### Exercise data
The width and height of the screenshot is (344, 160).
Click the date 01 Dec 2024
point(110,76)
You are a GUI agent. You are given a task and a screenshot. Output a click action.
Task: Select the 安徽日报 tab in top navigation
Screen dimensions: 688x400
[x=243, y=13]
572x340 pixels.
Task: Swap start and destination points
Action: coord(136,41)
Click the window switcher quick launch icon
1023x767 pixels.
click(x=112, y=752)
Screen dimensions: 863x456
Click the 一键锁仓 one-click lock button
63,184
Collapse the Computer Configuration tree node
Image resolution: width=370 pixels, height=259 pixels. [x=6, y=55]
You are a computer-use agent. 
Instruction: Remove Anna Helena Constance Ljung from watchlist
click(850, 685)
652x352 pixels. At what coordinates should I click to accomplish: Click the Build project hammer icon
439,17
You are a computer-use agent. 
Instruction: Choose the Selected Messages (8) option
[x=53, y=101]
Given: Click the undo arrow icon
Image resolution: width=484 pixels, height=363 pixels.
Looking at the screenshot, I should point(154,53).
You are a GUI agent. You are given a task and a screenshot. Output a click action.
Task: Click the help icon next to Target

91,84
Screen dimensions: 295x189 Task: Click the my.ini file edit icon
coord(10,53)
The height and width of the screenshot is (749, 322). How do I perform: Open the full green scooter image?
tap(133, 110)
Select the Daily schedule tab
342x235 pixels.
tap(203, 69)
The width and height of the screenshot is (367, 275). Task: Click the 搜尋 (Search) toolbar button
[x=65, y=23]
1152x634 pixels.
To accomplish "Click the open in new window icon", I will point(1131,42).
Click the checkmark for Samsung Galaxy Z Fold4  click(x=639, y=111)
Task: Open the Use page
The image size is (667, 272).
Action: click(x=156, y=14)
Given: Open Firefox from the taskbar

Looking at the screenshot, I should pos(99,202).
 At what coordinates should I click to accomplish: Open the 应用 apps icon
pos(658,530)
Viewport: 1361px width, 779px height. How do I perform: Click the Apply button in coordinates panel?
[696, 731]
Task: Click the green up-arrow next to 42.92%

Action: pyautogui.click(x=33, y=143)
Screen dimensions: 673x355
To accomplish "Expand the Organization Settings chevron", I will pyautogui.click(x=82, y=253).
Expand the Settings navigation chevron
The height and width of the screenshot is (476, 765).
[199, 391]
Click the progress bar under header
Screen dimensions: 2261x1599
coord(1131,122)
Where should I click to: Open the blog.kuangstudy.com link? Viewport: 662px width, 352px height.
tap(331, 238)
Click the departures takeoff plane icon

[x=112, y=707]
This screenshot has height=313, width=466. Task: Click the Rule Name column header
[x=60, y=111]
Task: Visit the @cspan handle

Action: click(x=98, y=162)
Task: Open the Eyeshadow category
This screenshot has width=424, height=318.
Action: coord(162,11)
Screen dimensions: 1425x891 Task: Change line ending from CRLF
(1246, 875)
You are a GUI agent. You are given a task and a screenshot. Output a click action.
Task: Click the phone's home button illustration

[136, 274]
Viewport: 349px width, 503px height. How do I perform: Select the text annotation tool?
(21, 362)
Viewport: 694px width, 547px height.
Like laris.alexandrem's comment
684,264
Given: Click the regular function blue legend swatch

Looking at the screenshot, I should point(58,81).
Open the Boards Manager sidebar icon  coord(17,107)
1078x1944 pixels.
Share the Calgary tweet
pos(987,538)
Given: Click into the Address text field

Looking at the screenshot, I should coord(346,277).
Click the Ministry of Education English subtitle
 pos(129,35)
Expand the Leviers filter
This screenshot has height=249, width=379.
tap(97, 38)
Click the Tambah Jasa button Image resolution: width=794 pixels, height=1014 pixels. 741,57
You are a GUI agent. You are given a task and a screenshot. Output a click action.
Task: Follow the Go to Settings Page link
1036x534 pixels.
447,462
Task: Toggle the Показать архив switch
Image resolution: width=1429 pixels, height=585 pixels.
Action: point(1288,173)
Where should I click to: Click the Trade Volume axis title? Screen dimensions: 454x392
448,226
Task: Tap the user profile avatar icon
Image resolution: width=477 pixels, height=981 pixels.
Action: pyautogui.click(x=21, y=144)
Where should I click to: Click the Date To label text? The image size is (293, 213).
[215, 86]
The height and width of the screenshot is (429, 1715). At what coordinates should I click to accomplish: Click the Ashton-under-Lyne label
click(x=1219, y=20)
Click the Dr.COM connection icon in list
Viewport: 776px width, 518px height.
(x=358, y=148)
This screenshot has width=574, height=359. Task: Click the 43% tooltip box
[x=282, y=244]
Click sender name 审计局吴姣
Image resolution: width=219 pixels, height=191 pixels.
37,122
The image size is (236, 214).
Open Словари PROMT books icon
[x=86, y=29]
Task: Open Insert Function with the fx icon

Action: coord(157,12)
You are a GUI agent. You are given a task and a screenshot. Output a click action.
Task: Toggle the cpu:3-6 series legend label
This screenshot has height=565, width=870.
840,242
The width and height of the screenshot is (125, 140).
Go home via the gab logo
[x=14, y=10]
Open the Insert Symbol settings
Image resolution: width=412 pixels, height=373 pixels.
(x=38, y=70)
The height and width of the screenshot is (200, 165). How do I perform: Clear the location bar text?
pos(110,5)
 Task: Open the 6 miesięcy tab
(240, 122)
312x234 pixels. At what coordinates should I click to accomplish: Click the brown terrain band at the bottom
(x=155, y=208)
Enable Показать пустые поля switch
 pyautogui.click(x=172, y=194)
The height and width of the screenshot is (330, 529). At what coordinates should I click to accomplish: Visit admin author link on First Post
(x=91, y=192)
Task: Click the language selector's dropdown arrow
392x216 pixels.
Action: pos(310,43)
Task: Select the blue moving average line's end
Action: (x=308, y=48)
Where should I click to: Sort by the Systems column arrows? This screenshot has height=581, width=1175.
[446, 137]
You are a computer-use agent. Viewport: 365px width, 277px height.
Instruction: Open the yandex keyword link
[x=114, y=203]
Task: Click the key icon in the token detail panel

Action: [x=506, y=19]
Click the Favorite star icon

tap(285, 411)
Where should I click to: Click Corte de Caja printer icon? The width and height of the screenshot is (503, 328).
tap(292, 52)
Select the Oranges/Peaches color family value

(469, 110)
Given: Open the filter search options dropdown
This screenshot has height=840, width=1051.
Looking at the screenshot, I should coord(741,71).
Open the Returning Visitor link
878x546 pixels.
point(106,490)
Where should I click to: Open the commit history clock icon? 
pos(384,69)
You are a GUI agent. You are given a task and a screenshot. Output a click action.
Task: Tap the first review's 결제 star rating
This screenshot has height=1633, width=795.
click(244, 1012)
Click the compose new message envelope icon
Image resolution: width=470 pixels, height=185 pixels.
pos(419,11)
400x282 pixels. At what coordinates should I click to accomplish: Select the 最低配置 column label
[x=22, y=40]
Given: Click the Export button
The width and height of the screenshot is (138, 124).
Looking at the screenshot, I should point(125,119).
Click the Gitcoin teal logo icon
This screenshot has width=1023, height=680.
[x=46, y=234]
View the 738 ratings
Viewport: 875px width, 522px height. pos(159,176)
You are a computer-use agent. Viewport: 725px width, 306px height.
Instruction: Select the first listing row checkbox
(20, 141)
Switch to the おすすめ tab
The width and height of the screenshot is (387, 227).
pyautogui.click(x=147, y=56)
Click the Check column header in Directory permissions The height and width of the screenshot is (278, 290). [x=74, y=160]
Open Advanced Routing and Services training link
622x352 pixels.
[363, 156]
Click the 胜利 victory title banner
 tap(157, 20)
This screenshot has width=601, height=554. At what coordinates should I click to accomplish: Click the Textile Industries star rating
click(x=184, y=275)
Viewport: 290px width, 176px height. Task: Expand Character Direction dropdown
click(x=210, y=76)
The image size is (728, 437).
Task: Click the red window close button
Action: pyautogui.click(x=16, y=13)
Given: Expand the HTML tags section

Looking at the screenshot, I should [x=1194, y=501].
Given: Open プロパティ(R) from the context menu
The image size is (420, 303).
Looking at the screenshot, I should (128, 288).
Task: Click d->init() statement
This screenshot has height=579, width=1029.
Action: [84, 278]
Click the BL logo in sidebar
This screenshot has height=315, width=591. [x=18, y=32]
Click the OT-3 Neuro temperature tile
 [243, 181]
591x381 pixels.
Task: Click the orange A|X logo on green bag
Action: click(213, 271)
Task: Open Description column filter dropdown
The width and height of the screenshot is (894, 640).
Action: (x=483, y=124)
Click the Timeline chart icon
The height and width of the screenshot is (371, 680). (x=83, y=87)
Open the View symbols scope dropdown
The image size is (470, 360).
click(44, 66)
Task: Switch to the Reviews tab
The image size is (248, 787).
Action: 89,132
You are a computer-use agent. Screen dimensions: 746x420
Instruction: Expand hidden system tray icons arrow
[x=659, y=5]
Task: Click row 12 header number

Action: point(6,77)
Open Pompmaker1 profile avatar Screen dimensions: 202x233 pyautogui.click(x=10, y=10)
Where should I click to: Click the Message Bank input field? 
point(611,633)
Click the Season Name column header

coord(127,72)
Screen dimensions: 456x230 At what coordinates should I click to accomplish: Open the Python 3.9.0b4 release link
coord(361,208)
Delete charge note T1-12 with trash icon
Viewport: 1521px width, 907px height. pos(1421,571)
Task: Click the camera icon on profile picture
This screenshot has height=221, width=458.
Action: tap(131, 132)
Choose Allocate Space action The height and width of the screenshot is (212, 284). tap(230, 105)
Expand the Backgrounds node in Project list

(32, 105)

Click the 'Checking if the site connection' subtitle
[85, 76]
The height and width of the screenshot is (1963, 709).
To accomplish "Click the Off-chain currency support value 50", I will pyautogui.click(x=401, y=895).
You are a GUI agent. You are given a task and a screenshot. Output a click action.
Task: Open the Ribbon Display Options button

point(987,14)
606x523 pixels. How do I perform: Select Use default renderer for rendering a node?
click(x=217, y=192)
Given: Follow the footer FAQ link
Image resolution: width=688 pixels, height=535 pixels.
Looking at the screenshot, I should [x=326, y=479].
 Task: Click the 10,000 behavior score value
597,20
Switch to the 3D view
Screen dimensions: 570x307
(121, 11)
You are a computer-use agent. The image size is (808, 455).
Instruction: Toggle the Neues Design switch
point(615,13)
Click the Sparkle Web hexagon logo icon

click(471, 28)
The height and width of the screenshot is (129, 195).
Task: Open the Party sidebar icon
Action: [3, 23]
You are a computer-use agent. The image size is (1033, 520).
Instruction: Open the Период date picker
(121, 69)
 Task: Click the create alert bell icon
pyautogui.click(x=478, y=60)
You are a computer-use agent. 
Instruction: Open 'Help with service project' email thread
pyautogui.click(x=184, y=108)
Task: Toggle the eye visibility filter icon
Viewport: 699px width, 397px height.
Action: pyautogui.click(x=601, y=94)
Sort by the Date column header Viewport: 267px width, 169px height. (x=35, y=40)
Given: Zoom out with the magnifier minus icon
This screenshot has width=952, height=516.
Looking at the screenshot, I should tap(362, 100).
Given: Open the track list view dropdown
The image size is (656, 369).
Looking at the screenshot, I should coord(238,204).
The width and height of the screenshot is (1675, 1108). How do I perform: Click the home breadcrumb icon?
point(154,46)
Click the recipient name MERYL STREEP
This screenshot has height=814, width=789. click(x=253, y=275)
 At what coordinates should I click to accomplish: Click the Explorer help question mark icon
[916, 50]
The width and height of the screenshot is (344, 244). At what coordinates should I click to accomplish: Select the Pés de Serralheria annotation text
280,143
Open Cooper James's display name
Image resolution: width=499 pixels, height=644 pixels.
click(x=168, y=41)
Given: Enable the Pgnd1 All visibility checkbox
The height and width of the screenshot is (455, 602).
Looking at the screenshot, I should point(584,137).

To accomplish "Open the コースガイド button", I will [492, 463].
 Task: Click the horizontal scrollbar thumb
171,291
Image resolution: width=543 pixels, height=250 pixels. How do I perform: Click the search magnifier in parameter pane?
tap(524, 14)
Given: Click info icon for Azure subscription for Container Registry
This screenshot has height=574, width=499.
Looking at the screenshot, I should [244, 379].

### What you should do
What do you get when you copy out the listing above word for word, from the line with "You are a computer-use agent. Screen" up to and including the line with "click(x=217, y=192)"?

### Finished task
You are a computer-use agent. Screen dimensions: 746x420
Instruction: Expand hidden system tray icons arrow
[x=659, y=5]
Task: Click row 12 header number

Action: point(6,77)
Open Pompmaker1 profile avatar Screen dimensions: 202x233 pyautogui.click(x=10, y=10)
Where should I click to: Click the Message Bank input field? 
point(611,633)
Click the Season Name column header

coord(127,72)
Screen dimensions: 456x230 At what coordinates should I click to accomplish: Open the Python 3.9.0b4 release link
coord(361,208)
Delete charge note T1-12 with trash icon
Viewport: 1521px width, 907px height. pos(1421,571)
Task: Click the camera icon on profile picture
This screenshot has height=221, width=458.
Action: tap(131, 132)
Choose Allocate Space action The height and width of the screenshot is (212, 284). tap(230, 105)
Expand the Backgrounds node in Project list

(32, 105)

Click the 'Checking if the site connection' subtitle
[85, 76]
The height and width of the screenshot is (1963, 709).
To accomplish "Click the Off-chain currency support value 50", I will pyautogui.click(x=401, y=895).
You are a GUI agent. You are given a task and a screenshot. Output a click action.
Task: Open the Ribbon Display Options button

point(987,14)
606x523 pixels. How do I perform: Select Use default renderer for rendering a node?
click(x=217, y=192)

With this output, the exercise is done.